Question

Express the following in the form of $$a +i b $$:
$$ \dfrac{(3+i \sqrt{5})(3-i \sqrt{5})}{(\sqrt{3}+\sqrt{2} i)-(\sqrt{3}-\sqrt{2} i)} $$

Answer

**step1** Understanding the problem

We are asked to express a given complex fraction in the standard form $$a + ib$$. The given expression is:
$$ \dfrac{(3+i \sqrt{5})(3-i \sqrt{5})}{(\sqrt{3}+\sqrt{2} i)-(\sqrt{3}-\sqrt{2} i)} $$
To solve this, we will simplify the numerator and the denominator separately, and then perform the division to get the final form.

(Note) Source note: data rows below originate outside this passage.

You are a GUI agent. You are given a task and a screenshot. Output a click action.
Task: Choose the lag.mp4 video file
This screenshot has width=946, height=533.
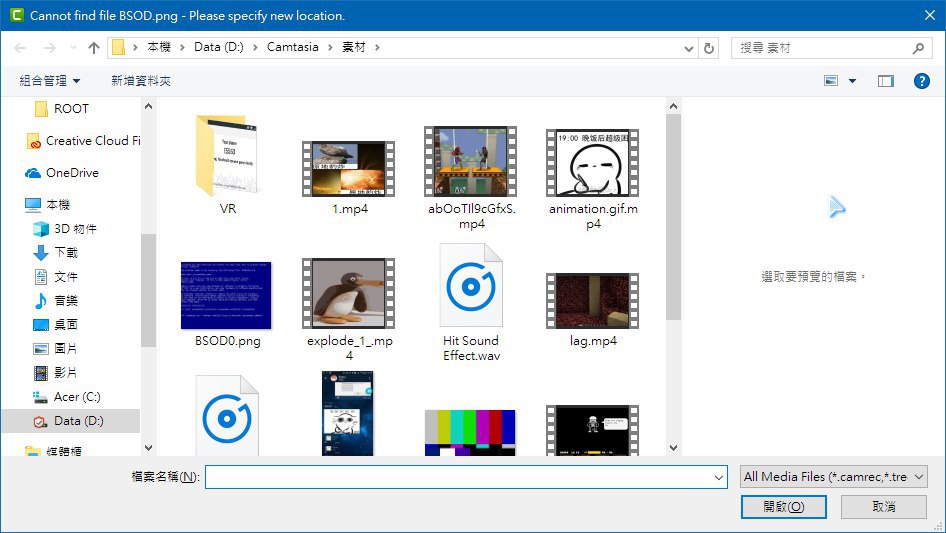point(591,301)
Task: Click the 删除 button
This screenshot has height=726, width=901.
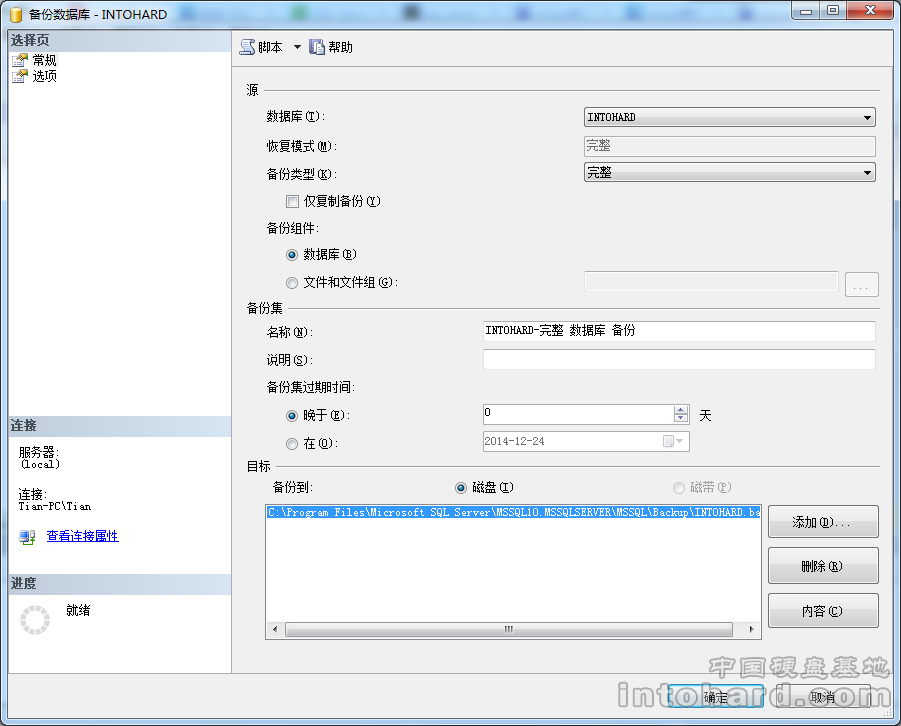Action: [x=822, y=566]
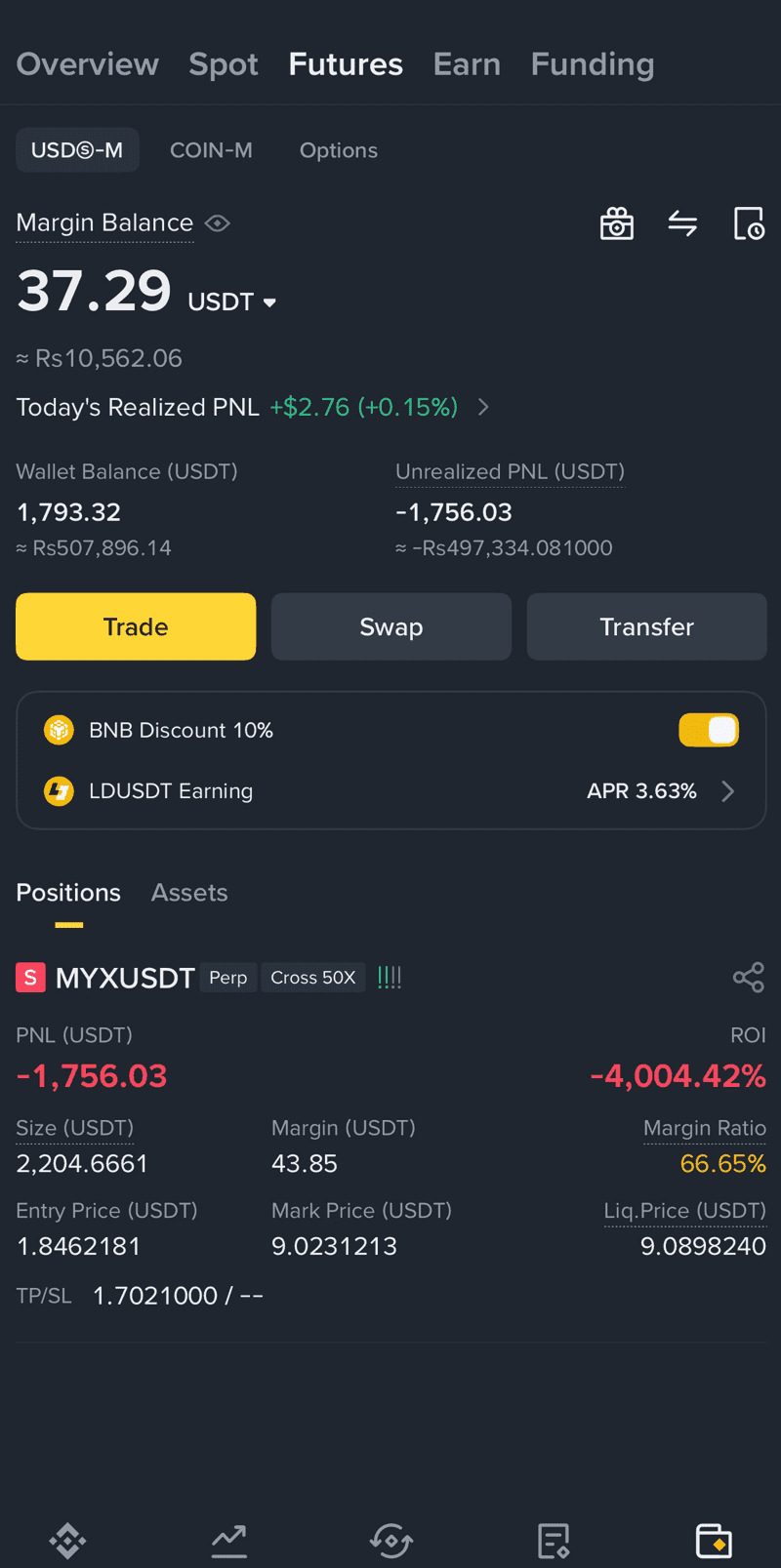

**step2** Simplifying the numerator

The numerator is $$(3+i \sqrt{5})(3-i \sqrt{5})$$.
This expression is in the form of a difference of squares, $$(x+y)(x-y)$$, which simplifies to $$x^2 - y^2$$.
Here, $$x = 3$$ and $$y = i \sqrt{5}$$.
So, we calculate:
$$ (3)^2 - (i \sqrt{5})^2 $$
$$ = 9 - (i^2 \times (\sqrt{5})^2) $$
We know that $$i^2 = -1$$ and $$(\sqrt{5})^2 = 5$$.
$$ = 9 - (-1 \times 5) $$
$$ = 9 - (-5) $$
$$ = 9 + 5 $$
$$ = 14 $$
Thus, the simplified numerator is $$14$$.

**step3** Simplifying the denominator

The denominator is $$(\sqrt{3}+\sqrt{2} i)-(\sqrt{3}-\sqrt{2} i)$$.
We need to remove the parentheses and combine like terms. Remember to distribute the negative sign to both terms inside the second parenthesis:
$$ = \sqrt{3} + \sqrt{2} i - \sqrt{3} - (-\sqrt{2} i) $$
$$ = \sqrt{3} + \sqrt{2} i - \sqrt{3} + \sqrt{2} i $$
Now, combine the real parts and the imaginary parts:
$$ = (\sqrt{3} - \sqrt{3}) + (\sqrt{2} i + \sqrt{2} i) $$
$$ = 0 + 2\sqrt{2} i $$
$$ = 2\sqrt{2} i $$
Thus, the simplified denominator is $$2\sqrt{2} i$$.

**step4** Performing the division

Now, we substitute the simplified numerator and denominator back into the original expression:
$$ \dfrac{14}{2\sqrt{2} i} $$
We can simplify the numerical coefficients by dividing 14 by 2:
$$ = \dfrac{7}{\sqrt{2} i} $$
To express this in the standard form $$a+ib$$, we need to eliminate $$i$$ from the denominator. We do this by multiplying both the numerator and the denominator by $$i$$:
$$ = \dfrac{7}{\sqrt{2} i} \times \dfrac{i}{i} $$
$$ = \dfrac{7i}{\sqrt{2} i^2} $$
Since $$i^2 = -1$$:
$$ = \dfrac{7i}{\sqrt{2} (-1)} $$
$$ = \dfrac{7i}{-\sqrt{2}} $$
$$ = -\dfrac{7i}{\sqrt{2}} $$
To rationalize the denominator (remove the square root from the denominator), we multiply both the numerator and the denominator by $$\sqrt{2}$$:
$$ = -\dfrac{7i}{\sqrt{2}} \times \dfrac{\sqrt{2}}{\sqrt{2}} $$
$$ = -\dfrac{7\sqrt{2}i}{2} $$

**step5** Expressing the result in the form $$a+ib$$

The result we obtained is $$-\dfrac{7\sqrt{2}i}{2}$$.
To express this in the standard form $$a+ib$$, where $$a$$ is the real part and $$b$$ is the imaginary part, we can write it as:
$$ 0 - \dfrac{7\sqrt{2}}{2}i $$
Here, the real part $$a = 0$$ and the imaginary part $$b = -\dfrac{7\sqrt{2}}{2}$$.